While we want to read better — that is to read for deep understanding, we settle on reading ‘quicker’ and confuse the two.
This entirely misses the point of reading.
I regularly read over 100 books a year and talk about what I’m learning on my blog.
One of the most frequent questions I get is on how to read faster. This request almost always includes a link to a book, “scientific article,” or random blog post telling you how to read 10x faster while having a photographic memory.
It’s all bullshit. There is a way to read faster. But it’s not what you think.
The best way to read faster is to read more.
Better and quicker are not the same. A good book, like good sex or a date, is something you don’t want to end.
You’re not rushing to the finish (ok, maybe sometimes you are but let’s skip the quickies, shall we).
Instead you’re totally immersed in the activity — you want it to last forever. It’s supposed to take some time.
Don’t fool yourself. While reading is the key to getting smarter,
speed reading is just a fancy way of fooling yourself into thinking you’re learning something. And as the famous physicist Richard Feynman said, “you are the easiest person to fool”. In reality Speed reading is just turning pages quickly.
Reading fast is not thinking. If you’re reading fast you’re not thinking and challenging what you’re reading. You’re not being critical.
You’re not making connections with existing knowledge. You’re not arguing with the author. You’re not reading something at the edge of your cognitive ability.
All of that is work. And if you’re not doing the work, you’re only walking away with surface knowledge. Reading is mentally demanding.
Reading fast is worse than not reading. Reading fast gives you two things that should never mix: surface knowledge and overconfidence.
And that’s a recipe for really bad decisions. Bad decisions reduce the free time we have. After all, we have to run around fixing all of these mistakes.
(When you think about it, a lot of people spend their days correcting poor initial decisions. This gives you even less time to read.

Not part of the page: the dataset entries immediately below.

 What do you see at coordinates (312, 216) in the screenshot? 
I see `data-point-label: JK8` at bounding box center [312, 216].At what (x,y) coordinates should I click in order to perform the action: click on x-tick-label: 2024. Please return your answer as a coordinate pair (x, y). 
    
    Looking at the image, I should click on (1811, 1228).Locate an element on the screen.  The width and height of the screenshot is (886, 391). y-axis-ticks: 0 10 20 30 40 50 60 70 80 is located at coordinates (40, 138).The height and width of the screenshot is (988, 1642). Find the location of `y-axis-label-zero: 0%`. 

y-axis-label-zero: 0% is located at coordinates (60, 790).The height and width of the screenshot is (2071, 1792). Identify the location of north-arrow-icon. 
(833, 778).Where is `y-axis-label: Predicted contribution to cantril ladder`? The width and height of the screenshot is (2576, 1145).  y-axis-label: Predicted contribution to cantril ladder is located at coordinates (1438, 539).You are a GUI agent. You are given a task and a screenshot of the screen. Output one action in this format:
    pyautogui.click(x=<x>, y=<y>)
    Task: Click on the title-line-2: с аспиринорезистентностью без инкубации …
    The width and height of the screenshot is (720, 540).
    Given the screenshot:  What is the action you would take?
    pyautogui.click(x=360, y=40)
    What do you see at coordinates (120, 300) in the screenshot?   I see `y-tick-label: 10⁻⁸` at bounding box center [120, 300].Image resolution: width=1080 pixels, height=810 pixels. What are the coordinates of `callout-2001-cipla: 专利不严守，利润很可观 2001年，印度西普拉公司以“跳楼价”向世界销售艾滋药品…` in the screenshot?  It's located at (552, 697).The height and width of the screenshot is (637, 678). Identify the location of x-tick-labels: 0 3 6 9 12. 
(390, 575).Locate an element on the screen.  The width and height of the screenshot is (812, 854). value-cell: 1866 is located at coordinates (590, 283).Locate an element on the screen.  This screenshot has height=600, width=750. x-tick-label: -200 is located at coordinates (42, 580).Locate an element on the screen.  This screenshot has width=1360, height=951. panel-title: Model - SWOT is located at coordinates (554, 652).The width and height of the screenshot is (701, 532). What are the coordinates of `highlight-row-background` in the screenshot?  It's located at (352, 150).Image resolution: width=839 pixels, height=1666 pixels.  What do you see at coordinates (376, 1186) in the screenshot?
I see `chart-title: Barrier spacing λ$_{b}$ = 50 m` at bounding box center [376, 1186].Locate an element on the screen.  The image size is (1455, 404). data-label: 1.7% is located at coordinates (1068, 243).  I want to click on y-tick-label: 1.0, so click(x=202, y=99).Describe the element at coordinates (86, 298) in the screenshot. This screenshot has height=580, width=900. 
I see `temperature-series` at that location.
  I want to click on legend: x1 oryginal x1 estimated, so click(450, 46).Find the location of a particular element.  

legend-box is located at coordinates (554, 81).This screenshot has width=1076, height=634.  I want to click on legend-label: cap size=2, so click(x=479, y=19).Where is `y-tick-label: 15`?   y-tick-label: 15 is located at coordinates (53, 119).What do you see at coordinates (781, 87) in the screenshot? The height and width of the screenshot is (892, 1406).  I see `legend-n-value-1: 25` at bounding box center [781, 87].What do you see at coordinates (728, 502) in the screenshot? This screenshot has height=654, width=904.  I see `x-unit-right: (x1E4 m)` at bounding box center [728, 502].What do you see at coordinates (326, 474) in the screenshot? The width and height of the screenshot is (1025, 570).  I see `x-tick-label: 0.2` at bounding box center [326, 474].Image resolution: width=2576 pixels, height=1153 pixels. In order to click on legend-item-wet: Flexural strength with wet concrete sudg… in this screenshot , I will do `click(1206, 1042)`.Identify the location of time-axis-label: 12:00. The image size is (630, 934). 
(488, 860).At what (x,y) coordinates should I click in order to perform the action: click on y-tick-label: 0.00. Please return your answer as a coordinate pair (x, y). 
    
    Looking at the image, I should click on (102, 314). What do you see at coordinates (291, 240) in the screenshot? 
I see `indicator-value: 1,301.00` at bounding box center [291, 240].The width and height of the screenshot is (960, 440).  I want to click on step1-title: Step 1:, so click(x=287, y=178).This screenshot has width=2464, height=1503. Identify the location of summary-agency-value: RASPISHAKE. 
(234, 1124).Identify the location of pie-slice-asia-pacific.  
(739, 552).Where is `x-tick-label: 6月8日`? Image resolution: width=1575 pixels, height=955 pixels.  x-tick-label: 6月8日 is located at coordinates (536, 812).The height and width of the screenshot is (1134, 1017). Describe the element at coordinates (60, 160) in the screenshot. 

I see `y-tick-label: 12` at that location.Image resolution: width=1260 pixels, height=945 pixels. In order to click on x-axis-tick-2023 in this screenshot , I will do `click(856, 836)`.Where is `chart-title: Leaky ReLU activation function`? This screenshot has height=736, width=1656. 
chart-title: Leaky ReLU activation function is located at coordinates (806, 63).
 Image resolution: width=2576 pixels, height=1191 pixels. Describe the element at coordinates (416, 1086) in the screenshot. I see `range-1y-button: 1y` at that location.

Whoops.)
My Notes: Speed Reading, is very ineffective when it comes to retaining and comprehending the information given.
Speed Reading is especially bad when it comes to studying CM. As any CM subject is
博大精深 (Broad and Profound)
There is no way someone can
retain all the knowledge written in a CM book just by speed reading through it.
Then writing a damning review about it is extremely disrespectful and deceptive.